Earth Hour 2021 shines a spotlight on the perilous state of the planet, calling for urgent action to set nature on the path of recovery. | WWF
Earth Hour 2021 shines a spotlight on the perilous state of the planet, calling for urgent action to set nature on the path of recovery.

Posted on 25 February 2021

  • Scientific evidence shows that nature loss is linked to an increased risk of pandemics.
  • Earth Hour 2021 comes ahead of key events where decisions will be taken by world leaders on climate, sustainable development, and nature preservation, that will define our future and the future of the planet.
  • To ensure public safety as COVID-19 restrictions continue in most parts of the world,  Earth Hour will be celebrated virtually.

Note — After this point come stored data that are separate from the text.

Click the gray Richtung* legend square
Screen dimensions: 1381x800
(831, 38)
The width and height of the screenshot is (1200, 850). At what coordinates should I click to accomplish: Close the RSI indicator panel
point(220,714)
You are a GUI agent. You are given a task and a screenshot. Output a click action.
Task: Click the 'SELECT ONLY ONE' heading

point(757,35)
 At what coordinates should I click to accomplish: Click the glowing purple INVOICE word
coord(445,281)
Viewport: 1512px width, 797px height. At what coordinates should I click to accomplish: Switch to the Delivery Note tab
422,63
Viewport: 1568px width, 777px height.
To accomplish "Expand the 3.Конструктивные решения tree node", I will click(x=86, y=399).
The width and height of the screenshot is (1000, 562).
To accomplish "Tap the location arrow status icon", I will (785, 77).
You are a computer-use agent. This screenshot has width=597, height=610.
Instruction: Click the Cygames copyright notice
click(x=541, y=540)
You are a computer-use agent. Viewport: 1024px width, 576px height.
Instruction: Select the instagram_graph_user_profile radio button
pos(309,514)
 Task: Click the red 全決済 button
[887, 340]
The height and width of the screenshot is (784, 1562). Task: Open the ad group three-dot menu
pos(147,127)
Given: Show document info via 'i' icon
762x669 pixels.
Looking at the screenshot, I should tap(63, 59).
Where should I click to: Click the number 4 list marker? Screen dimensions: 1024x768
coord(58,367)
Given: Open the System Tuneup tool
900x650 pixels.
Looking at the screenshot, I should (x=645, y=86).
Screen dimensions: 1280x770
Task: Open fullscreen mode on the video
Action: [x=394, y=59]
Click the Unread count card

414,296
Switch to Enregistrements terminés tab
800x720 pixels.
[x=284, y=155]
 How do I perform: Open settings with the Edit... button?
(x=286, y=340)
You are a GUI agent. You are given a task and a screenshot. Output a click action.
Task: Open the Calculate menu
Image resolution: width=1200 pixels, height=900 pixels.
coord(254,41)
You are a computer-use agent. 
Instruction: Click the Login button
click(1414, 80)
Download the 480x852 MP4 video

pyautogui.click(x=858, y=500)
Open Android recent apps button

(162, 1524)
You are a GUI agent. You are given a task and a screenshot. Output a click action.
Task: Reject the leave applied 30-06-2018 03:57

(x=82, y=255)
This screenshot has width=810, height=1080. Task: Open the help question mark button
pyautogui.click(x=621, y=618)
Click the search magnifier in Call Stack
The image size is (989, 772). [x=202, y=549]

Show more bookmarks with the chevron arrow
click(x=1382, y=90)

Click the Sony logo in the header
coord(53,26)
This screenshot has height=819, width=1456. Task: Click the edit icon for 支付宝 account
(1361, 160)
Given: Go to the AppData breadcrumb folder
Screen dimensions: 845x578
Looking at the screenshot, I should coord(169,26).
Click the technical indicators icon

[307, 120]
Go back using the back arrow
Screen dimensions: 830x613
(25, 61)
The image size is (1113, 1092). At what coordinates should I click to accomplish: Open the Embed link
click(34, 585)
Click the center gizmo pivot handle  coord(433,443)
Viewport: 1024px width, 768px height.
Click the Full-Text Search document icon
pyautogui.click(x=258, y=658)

25 February 2021, Singapore– On Saturday, 27 March at 8:30 p.m. local time, Earth Hour, one of the largest global grassroots movements for the environment, will virtually bring together millions of people, businesses and leaders from around the world to shine a spotlight on the urgent need to address nature loss and climate change. With evidence pointing towards a close link between nature's destruction and rising incidences of infectious disease outbreaks like COVID-19, Earth Hour 2021 will unite people online to speak up for nature. This global event comes ahead of key moments when world leaders will take critical decisions on nature, climate change and sustainable development, setting the course of our future.

 

The occurrence of several catastrophic incidents last year including extreme weather events, devastating wildfires, and the COVID-19 outbreak highlighted that preventing nature loss is crucial for safeguarding our future. A global assessment of biodiversity targets showed that the world failed to meet the 2020 deadline for achieving the targets set for preventing nature loss a decade ago. Earth Hour marks a pivotal opportunity for civil society organisations, individuals, businesses, and environmentalists to call on world leaders for setting nature on a path to recovery by 2030.

 

Healthy natural ecosystems are the cornerstone of thriving, equitable, and sustainable societies. Our current socio-economic models are leading to the devastating destruction of nature which is increasing our vulnerability to pandemics, accelerating climate change, and placing livelihoods at risk.'' said Marco Lambertini, Director General, WWF International. ''2021 is a crucial year for humanity. As the world tries to turn the tide and recover from the ravages of the COVID-19 pandemic and rebuild itself, we need to put nature at the centre of our recovery efforts to future proof our economies and societies. Earth Hour is a critical moment for individuals, leaders, and environmentalists to unite and call for urgent action to reverse nature loss and secure a nature-positive world by 2030.” 

 

In the past decade, Earth Hour has inspired global initiatives for the protection of nature, climate, and the environment, helping drive awareness, action, and policy change. The movement helped in the creation of a 3.5 million hectares protected marine area in Argentina, a 2,700-hectare Earth Hour forest in Uganda, secured new legislation for the protection of seas and forests in Russia, pushed for a ban on single-use plastics and Styrofoam products in the Ecuadorian capital, and initiated the planting of 20,000 mangrove seedlings in 13 cities in Indonesia.

 

Visit www.earthhour.org to find out more about events happening this Earth Hour around the world.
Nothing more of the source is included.